“Blind Guessing? Voter Competence About Partisan Messaging,” John Henderson, Yale University
AMERICAN POLITICS & PUBLIC POLICY WORKSHOP
Abstract: Considerable research uncovers fundamental limits to voter competence about parties and candidates, which may undermine their ability to hold incumbents accountable. In this study, I develop novel inference experiments to assess whether these limits extend to voters as ‘blind guessers’, unable to discern differences in electoral messages aired by Democrats and Republicans. The experiments ask respondents to infer candidates’ party from their campaign statements, allowing an analysis of individual and ad-level factors that influence accurate party inferences. I find voters, including the least informed, possess modest competence about partisanship in campaign messaging.
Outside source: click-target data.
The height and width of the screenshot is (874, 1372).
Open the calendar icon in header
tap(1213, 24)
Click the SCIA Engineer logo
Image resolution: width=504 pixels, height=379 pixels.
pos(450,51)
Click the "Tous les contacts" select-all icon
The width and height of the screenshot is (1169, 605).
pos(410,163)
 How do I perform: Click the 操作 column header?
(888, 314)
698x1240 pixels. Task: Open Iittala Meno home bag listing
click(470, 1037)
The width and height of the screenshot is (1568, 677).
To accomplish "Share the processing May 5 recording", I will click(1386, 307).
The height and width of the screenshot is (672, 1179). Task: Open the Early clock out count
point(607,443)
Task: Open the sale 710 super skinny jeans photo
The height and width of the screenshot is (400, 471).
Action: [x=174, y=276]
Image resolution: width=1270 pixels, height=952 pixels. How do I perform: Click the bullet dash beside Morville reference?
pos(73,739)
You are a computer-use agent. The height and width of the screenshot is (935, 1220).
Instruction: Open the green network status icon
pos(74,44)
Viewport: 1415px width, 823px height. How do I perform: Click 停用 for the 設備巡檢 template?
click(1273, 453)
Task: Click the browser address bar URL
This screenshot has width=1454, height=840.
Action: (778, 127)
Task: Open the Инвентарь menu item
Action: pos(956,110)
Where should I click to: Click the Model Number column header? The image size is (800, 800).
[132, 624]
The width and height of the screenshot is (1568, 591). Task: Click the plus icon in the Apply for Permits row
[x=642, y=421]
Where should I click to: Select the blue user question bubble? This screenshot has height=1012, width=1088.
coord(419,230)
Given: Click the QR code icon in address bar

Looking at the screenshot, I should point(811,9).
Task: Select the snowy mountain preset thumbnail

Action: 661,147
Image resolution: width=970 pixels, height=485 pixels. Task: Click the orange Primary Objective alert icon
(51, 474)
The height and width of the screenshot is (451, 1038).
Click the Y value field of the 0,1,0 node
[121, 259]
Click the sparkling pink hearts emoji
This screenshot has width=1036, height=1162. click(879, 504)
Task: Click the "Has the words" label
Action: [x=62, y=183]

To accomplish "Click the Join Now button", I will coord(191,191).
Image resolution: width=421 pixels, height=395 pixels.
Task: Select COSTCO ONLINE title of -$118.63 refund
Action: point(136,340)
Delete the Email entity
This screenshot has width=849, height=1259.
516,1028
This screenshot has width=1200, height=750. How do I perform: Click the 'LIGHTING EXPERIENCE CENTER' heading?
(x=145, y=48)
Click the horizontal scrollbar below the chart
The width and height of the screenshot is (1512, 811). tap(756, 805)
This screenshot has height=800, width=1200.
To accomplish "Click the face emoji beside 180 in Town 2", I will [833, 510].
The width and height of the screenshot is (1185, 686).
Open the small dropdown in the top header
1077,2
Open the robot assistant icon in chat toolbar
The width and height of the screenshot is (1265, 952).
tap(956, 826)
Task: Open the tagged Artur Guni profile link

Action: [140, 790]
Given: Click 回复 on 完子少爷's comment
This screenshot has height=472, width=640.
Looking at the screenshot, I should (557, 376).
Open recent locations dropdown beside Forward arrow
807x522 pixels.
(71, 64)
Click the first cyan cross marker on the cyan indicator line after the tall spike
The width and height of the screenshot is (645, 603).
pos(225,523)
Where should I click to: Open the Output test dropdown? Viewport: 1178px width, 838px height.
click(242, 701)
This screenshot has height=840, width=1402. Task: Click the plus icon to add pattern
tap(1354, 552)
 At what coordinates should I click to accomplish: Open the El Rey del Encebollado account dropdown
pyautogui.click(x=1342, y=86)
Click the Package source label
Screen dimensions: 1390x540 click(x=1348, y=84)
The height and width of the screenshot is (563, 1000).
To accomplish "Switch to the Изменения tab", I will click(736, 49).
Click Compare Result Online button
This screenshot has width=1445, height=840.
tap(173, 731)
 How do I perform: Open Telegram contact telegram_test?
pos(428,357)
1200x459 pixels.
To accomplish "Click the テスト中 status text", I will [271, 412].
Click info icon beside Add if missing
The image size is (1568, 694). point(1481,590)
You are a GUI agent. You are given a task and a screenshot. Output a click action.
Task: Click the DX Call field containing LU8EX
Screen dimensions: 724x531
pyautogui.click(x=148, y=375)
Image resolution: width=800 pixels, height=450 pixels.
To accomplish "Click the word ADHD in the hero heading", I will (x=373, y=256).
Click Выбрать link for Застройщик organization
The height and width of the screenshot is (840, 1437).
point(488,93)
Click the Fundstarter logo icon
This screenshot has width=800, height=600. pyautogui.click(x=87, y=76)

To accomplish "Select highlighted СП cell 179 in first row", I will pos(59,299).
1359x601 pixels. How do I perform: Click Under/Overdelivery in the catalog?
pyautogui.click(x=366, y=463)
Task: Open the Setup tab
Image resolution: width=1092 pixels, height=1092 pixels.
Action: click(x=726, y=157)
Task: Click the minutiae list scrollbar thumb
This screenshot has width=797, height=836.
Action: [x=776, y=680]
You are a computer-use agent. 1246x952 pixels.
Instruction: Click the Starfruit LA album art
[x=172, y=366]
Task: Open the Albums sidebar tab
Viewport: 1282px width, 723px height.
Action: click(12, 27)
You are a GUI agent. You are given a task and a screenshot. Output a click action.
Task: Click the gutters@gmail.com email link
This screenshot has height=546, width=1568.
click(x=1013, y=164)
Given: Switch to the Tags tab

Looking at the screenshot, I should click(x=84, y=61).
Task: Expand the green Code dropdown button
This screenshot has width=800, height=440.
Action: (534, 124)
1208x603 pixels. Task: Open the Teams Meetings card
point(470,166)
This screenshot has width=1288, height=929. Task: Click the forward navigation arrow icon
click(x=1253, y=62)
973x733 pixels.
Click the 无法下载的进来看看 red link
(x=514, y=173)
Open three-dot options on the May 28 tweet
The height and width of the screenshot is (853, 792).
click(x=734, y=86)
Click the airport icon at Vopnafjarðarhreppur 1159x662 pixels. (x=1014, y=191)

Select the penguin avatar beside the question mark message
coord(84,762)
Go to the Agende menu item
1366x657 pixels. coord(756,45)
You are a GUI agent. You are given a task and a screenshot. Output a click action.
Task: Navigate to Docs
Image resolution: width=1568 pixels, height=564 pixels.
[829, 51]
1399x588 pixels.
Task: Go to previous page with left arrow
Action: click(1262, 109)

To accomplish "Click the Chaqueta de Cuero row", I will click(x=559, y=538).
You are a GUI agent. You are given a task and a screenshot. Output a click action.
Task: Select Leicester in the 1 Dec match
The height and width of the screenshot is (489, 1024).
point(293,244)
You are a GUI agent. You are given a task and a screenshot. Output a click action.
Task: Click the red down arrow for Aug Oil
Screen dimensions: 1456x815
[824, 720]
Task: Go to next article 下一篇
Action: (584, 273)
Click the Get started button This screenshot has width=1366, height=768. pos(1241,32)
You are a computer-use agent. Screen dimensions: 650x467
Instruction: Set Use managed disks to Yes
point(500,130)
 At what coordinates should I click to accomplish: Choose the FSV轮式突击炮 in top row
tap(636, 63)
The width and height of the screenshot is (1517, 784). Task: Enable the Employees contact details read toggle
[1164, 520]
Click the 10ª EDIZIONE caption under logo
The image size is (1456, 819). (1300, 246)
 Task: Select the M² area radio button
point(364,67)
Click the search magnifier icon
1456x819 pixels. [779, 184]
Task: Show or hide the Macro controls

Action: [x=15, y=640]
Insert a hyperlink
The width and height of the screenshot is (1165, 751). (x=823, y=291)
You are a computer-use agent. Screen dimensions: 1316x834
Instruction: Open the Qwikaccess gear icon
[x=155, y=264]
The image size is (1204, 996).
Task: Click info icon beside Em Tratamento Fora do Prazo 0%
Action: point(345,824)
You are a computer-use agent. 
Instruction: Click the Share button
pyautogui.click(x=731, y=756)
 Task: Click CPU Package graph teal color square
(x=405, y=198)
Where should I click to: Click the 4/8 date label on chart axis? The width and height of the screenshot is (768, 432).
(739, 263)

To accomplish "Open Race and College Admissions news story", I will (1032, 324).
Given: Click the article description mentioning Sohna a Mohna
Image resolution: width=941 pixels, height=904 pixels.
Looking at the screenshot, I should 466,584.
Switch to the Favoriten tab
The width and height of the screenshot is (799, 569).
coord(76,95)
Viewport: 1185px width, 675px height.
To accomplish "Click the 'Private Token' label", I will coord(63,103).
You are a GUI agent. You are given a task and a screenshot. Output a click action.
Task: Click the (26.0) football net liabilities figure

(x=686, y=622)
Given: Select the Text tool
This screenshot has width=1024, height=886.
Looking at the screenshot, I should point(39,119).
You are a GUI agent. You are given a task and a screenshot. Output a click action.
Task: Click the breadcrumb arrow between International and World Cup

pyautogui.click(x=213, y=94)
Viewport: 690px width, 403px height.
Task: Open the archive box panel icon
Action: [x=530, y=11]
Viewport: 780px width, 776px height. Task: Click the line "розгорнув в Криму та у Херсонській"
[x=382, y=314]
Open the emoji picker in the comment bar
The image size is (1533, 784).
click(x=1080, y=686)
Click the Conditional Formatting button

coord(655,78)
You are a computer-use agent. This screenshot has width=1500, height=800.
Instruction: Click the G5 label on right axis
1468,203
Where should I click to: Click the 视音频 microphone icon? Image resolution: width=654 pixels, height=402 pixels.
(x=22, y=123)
Accuracy varies by political knowledge, though only for negative, and not positive ads. I find a major role for elite strategy driving the latter – candidates communicate counter-typical issue statements in promotion ads, diminishing voter ability to correctly attribute party. The study underscores that strategic or ‘crafted talk’ can be an important elite source of voter ignorance even for the most politically informed, raising broader implications for theories of voter competence and blind retrospection in elections.
John A. Henderson is Assistant Professor in the Department of Political Science at Yale University. His research focuses primarily on the consequences of polarization on representation and policymaking in the U.S., as well as the causes of participation and vote choice in congressional and presidential elections.